5.4
Developing a global database for the CLM urban model
As sub-model in a GCM, the model will have to have global applicability. This means that it must be able to model different types of urban systems. Practically this means we wish to have one model that can be parameterized to simulate urban systems that range from low-density suburban housing to large metropolitan areas. Furthermore, it must have the flexibility to simulate urban systems of different physical characteristics related to geographically varying city and building properties. While there are some unique aspects to the development of this model (discussed elsewhere in this conference) this paper will focus on the development of datasets to be used to drive this model on a global basis.
Our model needs several basic input parameters for simulating urban climates. These can be roughly divided into physical properties of the urban system (e.g. canyon height to width ratios, building height, building plan area, vegetated plan area etc.), properties related to building materials (wall and road albedo, conductivity, heat capacity, etc.) and an assessment of human behavior that affect energy consumption/releases into the system (thermostat settings for heating and cooling, vehicle energy releases and other sources of energy releases to the system). Since many of these statistics are not readily available on a global basis, we propose to use a number of data sources and surrogate data to construct the appropriate statistics over time and space.
Our primary source of information will be based on current global estimates of human population density. Using the LandScan 30 arc minute resolution population database (http://www.ornl.gov/sci/gist/landscan/) we will divide the world into three urban classes (detached housing, medium density row housing, and central business district/high density city housing). Each type of urban class is assigned a number of physical properties reflecting typical class properties. Initially this will be held constant over space, but the intent is to vary these properties based on national level statistics related to housing types and typical urban architectures. While there are known drawbacks to linking urban characteristics to population density, this method was chosen in part because it can be related to historical and future projections of national level population data to simulate population density through time.

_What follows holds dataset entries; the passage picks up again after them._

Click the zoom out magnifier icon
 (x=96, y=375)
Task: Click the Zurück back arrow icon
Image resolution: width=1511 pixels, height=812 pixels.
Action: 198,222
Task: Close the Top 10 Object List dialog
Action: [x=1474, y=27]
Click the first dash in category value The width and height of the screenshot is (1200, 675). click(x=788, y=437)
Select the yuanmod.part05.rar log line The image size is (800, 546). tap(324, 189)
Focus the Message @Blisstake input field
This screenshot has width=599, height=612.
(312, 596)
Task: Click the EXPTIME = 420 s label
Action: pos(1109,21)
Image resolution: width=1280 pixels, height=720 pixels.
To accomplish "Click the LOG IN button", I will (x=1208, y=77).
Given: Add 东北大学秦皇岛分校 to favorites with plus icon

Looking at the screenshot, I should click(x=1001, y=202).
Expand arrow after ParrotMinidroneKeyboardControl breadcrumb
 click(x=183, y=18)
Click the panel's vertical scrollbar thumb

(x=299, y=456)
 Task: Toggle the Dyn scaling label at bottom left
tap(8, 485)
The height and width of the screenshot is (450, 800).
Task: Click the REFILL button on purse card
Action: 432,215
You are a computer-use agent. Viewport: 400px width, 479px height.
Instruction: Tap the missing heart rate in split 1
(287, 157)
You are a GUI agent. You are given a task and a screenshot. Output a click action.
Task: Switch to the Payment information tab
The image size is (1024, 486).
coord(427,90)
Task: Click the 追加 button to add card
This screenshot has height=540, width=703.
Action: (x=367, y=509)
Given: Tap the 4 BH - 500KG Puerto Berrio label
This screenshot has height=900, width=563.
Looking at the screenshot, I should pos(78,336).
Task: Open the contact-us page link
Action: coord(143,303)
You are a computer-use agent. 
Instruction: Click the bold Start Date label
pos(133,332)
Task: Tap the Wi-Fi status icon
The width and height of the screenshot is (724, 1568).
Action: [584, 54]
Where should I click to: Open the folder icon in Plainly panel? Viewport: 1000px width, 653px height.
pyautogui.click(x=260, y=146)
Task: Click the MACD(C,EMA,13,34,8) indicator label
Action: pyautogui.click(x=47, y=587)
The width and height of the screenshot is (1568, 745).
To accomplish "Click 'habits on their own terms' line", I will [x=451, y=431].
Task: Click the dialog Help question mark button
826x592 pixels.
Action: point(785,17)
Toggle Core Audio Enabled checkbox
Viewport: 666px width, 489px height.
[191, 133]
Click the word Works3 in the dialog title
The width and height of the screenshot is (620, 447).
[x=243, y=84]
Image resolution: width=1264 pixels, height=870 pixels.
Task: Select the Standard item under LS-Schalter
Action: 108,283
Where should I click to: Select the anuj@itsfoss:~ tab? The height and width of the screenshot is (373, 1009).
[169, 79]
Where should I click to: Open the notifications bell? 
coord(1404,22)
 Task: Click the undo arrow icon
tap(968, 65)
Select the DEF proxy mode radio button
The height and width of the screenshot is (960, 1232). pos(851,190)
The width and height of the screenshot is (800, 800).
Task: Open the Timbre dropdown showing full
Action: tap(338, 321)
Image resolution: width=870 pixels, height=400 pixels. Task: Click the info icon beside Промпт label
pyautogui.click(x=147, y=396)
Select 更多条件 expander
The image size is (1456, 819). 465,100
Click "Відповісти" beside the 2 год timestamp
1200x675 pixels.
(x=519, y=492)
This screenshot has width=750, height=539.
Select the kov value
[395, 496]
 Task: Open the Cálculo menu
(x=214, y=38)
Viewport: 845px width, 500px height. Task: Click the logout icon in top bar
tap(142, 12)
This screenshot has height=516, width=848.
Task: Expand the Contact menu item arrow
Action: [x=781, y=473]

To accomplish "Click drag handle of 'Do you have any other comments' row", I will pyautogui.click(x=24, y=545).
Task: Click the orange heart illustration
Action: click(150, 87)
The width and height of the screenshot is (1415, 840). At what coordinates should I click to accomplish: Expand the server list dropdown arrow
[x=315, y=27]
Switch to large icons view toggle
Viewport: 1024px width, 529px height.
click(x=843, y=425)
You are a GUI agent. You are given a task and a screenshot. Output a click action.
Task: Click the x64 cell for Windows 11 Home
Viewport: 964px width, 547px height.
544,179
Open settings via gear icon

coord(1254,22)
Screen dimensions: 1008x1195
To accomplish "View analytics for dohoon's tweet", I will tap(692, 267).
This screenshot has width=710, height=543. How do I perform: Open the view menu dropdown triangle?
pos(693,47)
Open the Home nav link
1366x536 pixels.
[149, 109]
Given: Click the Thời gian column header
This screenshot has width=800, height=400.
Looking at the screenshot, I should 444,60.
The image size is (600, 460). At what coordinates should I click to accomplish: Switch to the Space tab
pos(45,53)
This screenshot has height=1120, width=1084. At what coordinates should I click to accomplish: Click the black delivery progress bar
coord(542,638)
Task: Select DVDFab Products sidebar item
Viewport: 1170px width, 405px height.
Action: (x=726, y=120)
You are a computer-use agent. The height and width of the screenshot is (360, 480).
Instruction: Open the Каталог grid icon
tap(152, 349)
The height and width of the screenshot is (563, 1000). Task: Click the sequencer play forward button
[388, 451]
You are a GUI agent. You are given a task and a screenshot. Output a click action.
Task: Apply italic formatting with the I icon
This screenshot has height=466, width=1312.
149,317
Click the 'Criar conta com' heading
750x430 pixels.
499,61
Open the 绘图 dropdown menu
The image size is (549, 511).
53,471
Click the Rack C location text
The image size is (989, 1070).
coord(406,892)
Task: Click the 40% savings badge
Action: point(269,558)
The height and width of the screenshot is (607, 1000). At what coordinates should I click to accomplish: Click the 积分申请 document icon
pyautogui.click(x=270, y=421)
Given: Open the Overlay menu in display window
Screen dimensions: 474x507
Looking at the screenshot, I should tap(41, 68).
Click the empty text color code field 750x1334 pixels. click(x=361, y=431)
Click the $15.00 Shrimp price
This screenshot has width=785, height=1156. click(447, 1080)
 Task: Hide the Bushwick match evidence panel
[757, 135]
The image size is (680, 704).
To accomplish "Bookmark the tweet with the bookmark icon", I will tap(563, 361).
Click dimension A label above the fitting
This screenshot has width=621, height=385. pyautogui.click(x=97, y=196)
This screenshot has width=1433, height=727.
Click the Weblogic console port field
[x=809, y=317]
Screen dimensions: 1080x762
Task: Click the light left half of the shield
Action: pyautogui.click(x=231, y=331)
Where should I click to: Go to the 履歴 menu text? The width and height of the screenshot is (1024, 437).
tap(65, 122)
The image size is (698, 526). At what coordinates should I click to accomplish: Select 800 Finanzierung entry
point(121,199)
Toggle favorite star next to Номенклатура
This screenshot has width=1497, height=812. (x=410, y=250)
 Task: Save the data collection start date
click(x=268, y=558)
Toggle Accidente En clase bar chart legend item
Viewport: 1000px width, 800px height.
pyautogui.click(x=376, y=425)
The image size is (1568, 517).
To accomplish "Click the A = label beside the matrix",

Estimating properties of various urban surfaces has long been a problem in urban canyon modeling efforts. For our purposes we believe we can assign fairly generic properties to each urban surface by urban class. However, traditional building materials vary widely around the world, so we are collecting information from the world housing encyclopedia (http://www.world-housing.net/) on typical building materials and house properties. From this information we will use look up tables to assign building material properties over time and space.
Finally we wish to resolve the amount of anthropogenic heat production for typical urban environments. This will vary significantly over space and time due to different building properties (e.g. insulation), standard of living differences, and based on such things as the number of vehicles per capita. One way we propose to solve these geographical differences is to calculate the amount of heat production based on how interior temperature regimes vary over space. We have included in our model a capability that allows the interior building temperature to vary between two preset values. Thus a minimum interior temperature setting determines the amount of heating used in the building. Similar the maximum temperature determines the energy consumed for cooling. When these values are set equal this is equivalent to maintaining a constant interior temperature, while allowing for a wide interior temperature range simulates minimal use of heating and cooling. Based on the interior building temperature the model calculateds the energy consumed to maintain a particular interior temperature regime. Assuming a 50% efficiency of typical appliance, we double this energy consumption statistic and release this energy source to the urban canyon as anthropogenic heat flux. Within this 50% assumption we also include energy created from electrical appliances and other human heat sources. Eventually with more data we can calibrate this efficiency rating over time and space. We also propose to include heat sources from traffic based on typical traffic patterns and vehicle density statistics, which will be tied to national level per capita vehicle data and standard of living indices.
Building these datasets will be a multistage process, and is currently in the early stages of development. From the outset one important criterion for this project is that we be able to allow the data to vary through time. This largely determines the data sources we have elected to use and the level of information that is available.